Restate word for word the lines beginning with the one that contains "Click the list number '3.'" and ending at the bottom of the records below, both included.

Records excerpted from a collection
- Opening Delimiter -

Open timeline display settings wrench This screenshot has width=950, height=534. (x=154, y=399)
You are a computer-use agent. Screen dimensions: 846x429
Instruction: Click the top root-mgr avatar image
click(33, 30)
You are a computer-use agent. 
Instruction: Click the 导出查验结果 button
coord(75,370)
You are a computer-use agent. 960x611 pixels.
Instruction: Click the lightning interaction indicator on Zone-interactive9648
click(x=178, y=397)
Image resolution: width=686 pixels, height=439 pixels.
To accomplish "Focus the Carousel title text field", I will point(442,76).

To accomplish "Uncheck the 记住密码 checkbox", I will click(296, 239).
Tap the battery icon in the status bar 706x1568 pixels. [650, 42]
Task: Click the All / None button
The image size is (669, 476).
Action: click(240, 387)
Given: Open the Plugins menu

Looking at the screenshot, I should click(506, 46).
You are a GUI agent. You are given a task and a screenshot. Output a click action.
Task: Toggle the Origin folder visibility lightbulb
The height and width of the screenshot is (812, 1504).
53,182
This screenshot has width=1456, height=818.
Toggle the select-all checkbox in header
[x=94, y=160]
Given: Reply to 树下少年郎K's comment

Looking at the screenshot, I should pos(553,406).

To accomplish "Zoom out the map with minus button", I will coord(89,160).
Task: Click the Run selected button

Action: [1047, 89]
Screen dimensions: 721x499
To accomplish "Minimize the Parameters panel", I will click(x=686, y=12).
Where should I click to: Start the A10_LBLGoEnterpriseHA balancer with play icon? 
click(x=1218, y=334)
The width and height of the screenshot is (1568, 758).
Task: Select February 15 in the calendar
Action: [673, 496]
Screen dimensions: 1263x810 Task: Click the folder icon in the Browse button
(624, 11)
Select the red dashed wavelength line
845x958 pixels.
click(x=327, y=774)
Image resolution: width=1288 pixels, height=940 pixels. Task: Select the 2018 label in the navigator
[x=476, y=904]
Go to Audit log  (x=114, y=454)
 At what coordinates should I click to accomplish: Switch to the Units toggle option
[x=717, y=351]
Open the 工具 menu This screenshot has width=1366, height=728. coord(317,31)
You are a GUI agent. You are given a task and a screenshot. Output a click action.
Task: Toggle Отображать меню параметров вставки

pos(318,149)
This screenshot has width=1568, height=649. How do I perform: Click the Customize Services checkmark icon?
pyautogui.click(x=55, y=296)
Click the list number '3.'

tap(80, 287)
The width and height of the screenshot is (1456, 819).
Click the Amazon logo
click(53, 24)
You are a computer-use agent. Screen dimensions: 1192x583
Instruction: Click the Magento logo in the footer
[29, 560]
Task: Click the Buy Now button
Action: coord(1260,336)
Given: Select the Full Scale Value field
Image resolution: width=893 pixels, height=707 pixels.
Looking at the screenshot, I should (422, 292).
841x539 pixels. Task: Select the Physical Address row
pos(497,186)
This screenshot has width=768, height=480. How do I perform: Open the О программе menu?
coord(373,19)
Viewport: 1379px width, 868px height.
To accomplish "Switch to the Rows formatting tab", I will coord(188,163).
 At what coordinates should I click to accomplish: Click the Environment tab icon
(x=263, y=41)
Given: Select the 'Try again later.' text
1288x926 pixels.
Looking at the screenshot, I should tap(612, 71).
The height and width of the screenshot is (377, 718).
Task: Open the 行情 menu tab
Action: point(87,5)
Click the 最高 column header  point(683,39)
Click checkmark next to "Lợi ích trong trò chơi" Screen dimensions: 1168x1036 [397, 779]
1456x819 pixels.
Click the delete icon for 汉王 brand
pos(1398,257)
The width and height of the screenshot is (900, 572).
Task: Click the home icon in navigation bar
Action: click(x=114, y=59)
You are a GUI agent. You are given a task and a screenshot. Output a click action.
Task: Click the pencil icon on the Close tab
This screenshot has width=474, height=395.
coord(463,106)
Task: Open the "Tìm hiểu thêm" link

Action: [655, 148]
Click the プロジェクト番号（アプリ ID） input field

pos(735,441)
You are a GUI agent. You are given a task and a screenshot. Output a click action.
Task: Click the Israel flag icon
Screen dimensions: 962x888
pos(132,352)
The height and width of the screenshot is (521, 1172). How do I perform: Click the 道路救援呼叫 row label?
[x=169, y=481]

- Closing Delimiter -

[RESPONSE AREA]:
Click the list number '3.'

tap(80, 287)
The width and height of the screenshot is (1456, 819).
Click the Amazon logo
click(53, 24)
You are a computer-use agent. Screen dimensions: 1192x583
Instruction: Click the Magento logo in the footer
[29, 560]
Task: Click the Buy Now button
Action: coord(1260,336)
Given: Select the Full Scale Value field
Image resolution: width=893 pixels, height=707 pixels.
Looking at the screenshot, I should (422, 292).
841x539 pixels. Task: Select the Physical Address row
pos(497,186)
This screenshot has width=768, height=480. How do I perform: Open the О программе menu?
coord(373,19)
Viewport: 1379px width, 868px height.
To accomplish "Switch to the Rows formatting tab", I will coord(188,163).
 At what coordinates should I click to accomplish: Click the Environment tab icon
(x=263, y=41)
Given: Select the 'Try again later.' text
1288x926 pixels.
Looking at the screenshot, I should tap(612, 71).
The height and width of the screenshot is (377, 718).
Task: Open the 行情 menu tab
Action: point(87,5)
Click the 最高 column header  point(683,39)
Click checkmark next to "Lợi ích trong trò chơi" Screen dimensions: 1168x1036 [397, 779]
1456x819 pixels.
Click the delete icon for 汉王 brand
pos(1398,257)
The width and height of the screenshot is (900, 572).
Task: Click the home icon in navigation bar
Action: click(x=114, y=59)
You are a GUI agent. You are given a task and a screenshot. Output a click action.
Task: Click the pencil icon on the Close tab
This screenshot has width=474, height=395.
coord(463,106)
Task: Open the "Tìm hiểu thêm" link

Action: [655, 148]
Click the プロジェクト番号（アプリ ID） input field

pos(735,441)
You are a GUI agent. You are given a task and a screenshot. Output a click action.
Task: Click the Israel flag icon
Screen dimensions: 962x888
pos(132,352)
The height and width of the screenshot is (521, 1172). How do I perform: Click the 道路救援呼叫 row label?
[x=169, y=481]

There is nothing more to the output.